The librarians themselves grant that they are not keeping up with the output of the publishers. For this they assign one all-sufficient reason, to wit, that they do not receive the appropriations they got fifteen or twenty years ago.

Not that appropriations have failed to go upward. In most of the large cities, in fact, they have doubled since 1914. Reports from 248 cities show that they were twenty-two cents per capita in 1913, twenty-four cents in 1915, and forty-six cents in 1926. But appropriations for schools have quadrupled in the same period. In 1903, the libraries, then much fewer and smaller, got 1.5% of the cities' budgets, while today they get only 1.2%. Meanwhile, expenditures have so far out-distanced appropriations that they are left behind.

Books, for instance. One can arrive at a rough estimate of the increase in their cost by comparing two sets of figures. The publishers annually report the number of new titles they issue, and the Department of Commerce gives out an annual report on the retail value of books printed in the country. The value figures include items not in the publishers' list, such as pamphlets and continued printings of old books for which the demand is not dead. But as the elements other than new books are fairly constant and the comparison is one between years, it is not invalidated.
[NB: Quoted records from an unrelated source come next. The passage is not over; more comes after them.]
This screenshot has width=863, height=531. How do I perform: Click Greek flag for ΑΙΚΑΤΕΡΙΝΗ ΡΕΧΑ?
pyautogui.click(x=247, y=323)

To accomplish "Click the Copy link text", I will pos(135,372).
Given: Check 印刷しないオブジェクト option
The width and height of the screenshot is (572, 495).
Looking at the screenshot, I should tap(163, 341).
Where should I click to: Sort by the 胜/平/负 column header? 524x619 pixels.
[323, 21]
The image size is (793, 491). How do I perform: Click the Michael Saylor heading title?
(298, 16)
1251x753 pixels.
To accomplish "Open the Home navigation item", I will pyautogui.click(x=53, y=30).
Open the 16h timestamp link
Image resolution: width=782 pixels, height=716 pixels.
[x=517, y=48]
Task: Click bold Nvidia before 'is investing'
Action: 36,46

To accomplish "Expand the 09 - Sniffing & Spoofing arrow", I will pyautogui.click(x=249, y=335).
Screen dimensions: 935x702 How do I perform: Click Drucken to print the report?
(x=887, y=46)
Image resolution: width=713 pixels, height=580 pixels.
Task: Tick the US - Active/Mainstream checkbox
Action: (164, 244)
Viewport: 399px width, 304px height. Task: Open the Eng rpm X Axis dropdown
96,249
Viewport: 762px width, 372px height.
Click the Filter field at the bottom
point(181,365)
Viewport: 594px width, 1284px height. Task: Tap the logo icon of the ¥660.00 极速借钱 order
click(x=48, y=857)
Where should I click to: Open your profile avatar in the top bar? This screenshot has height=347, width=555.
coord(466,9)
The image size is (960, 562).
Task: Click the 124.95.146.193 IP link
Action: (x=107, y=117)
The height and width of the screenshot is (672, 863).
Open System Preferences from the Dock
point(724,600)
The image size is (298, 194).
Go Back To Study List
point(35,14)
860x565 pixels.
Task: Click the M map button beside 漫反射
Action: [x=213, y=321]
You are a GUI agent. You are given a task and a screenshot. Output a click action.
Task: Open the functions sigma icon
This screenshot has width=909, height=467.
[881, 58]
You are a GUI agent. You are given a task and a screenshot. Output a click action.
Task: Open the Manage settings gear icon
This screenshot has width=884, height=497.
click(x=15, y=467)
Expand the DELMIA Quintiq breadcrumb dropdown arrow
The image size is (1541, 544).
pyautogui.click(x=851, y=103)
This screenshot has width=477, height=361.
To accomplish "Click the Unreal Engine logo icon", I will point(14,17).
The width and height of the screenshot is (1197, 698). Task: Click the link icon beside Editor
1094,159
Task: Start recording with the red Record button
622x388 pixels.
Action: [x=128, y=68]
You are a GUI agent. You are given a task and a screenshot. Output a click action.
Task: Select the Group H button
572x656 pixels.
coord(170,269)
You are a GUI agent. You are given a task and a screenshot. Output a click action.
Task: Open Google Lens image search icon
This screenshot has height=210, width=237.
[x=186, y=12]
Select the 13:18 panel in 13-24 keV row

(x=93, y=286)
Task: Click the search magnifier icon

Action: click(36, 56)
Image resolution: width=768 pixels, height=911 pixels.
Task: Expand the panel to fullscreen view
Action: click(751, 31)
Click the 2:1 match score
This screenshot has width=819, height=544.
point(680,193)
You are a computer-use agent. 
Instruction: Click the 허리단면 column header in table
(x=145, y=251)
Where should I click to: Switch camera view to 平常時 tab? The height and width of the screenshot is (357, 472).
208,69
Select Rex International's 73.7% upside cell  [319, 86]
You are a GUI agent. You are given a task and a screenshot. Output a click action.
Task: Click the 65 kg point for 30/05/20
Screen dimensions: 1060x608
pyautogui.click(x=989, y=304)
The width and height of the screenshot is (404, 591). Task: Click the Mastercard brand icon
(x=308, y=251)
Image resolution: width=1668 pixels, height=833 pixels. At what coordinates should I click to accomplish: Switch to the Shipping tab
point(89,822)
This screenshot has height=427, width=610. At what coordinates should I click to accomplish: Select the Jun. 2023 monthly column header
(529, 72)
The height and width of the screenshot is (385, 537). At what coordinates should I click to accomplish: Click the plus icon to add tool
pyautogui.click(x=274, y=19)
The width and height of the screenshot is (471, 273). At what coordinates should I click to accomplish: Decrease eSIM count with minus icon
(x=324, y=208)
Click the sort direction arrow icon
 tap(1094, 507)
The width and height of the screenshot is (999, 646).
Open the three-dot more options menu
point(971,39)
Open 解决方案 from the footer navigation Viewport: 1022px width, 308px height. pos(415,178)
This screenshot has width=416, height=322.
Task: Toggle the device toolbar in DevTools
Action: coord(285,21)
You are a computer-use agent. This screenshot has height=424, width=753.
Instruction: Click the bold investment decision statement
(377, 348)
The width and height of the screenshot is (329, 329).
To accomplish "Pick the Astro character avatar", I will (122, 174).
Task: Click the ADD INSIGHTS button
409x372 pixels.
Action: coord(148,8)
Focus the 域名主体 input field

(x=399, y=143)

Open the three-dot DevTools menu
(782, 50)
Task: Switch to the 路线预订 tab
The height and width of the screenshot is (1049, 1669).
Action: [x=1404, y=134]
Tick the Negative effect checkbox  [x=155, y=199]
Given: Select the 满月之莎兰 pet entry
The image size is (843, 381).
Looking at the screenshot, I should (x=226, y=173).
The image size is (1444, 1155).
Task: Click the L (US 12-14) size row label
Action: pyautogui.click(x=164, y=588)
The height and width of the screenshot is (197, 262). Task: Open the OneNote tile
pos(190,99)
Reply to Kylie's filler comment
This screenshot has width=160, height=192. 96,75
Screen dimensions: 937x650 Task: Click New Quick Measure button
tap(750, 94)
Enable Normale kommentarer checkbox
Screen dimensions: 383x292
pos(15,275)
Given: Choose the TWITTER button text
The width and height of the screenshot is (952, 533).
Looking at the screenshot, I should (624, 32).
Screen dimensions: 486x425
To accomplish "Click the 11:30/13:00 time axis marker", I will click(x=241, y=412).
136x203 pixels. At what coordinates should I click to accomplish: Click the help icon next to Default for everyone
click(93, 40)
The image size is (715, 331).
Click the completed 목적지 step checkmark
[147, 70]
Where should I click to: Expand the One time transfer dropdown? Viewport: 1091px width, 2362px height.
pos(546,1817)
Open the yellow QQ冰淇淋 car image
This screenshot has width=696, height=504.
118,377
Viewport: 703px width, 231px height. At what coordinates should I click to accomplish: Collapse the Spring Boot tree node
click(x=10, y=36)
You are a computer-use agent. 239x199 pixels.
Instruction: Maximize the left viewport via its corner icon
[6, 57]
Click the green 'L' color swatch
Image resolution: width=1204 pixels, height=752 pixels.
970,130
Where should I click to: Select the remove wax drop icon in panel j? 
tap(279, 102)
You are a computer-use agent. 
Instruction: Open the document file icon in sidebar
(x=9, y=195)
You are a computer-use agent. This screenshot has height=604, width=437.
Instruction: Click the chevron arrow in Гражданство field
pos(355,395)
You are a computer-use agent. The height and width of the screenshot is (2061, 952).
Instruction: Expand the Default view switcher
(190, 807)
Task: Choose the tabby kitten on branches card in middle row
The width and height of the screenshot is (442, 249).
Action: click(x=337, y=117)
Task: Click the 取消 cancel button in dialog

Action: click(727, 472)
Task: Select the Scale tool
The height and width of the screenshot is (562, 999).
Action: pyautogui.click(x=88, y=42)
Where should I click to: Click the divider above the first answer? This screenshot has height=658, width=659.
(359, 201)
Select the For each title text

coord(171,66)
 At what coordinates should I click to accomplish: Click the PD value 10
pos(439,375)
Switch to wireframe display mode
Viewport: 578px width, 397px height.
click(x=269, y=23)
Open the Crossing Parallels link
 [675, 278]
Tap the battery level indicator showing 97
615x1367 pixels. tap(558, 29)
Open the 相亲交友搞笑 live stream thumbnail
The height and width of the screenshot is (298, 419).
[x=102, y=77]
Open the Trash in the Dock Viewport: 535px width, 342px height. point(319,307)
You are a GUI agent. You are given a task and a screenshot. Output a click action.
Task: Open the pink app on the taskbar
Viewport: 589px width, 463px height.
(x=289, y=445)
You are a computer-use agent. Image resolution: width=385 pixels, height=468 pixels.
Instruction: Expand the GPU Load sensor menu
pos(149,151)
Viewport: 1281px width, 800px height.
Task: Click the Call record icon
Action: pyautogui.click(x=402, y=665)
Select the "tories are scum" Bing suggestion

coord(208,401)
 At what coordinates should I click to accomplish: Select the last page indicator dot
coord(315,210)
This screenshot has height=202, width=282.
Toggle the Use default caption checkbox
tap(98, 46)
In 1914, then, the publishers announced about 9800 new titles and new editions. These had an aggregate retail value (including the other items mentioned) of $87,000,000, or something less than $8,926 a publication. In 1927, there were only 8900 new books and new editions, but they had an aggregate retail value in the neighborhood of $280,000,000, giving an average value of nearly $31,500 a publication. Some of this increase can be explained away, no doubt, by the increased sales of reprints and paper-backs. But there remains an imposing rise in prices. The one-dollar novel has become the two-dollar novel, and the seventy-five-cent book of verse a two-dollar book of verse. In other words, the libraries are getting almost twice as much money, but they are paying more than twice as much for their stock in trade.

But that isn't all. A certain portion of these increased appropriations has gone into heavier salary lists, and a still larger bit has gone into pork. Aldermen have found that a branch library in the home ward is a good fence-builder. Thus the money goes, leaving little for books. The Brooklyn Public Library spent $126,560 for them in 1914 and only $174,080 in 1927, with prices more than doubled, and the Akron Public Library (an extreme case) bought $8,137 worth in the former year and only $4,134 worth in the latter. Small wonder, then, that the libraries try to shunt their patrons from the new fiction to the antique history, travel and biography. They can't afford the new books, and their failure to provide them works into a vicious circle of declining public interest, declining pressure on city councils, and declining appropriations.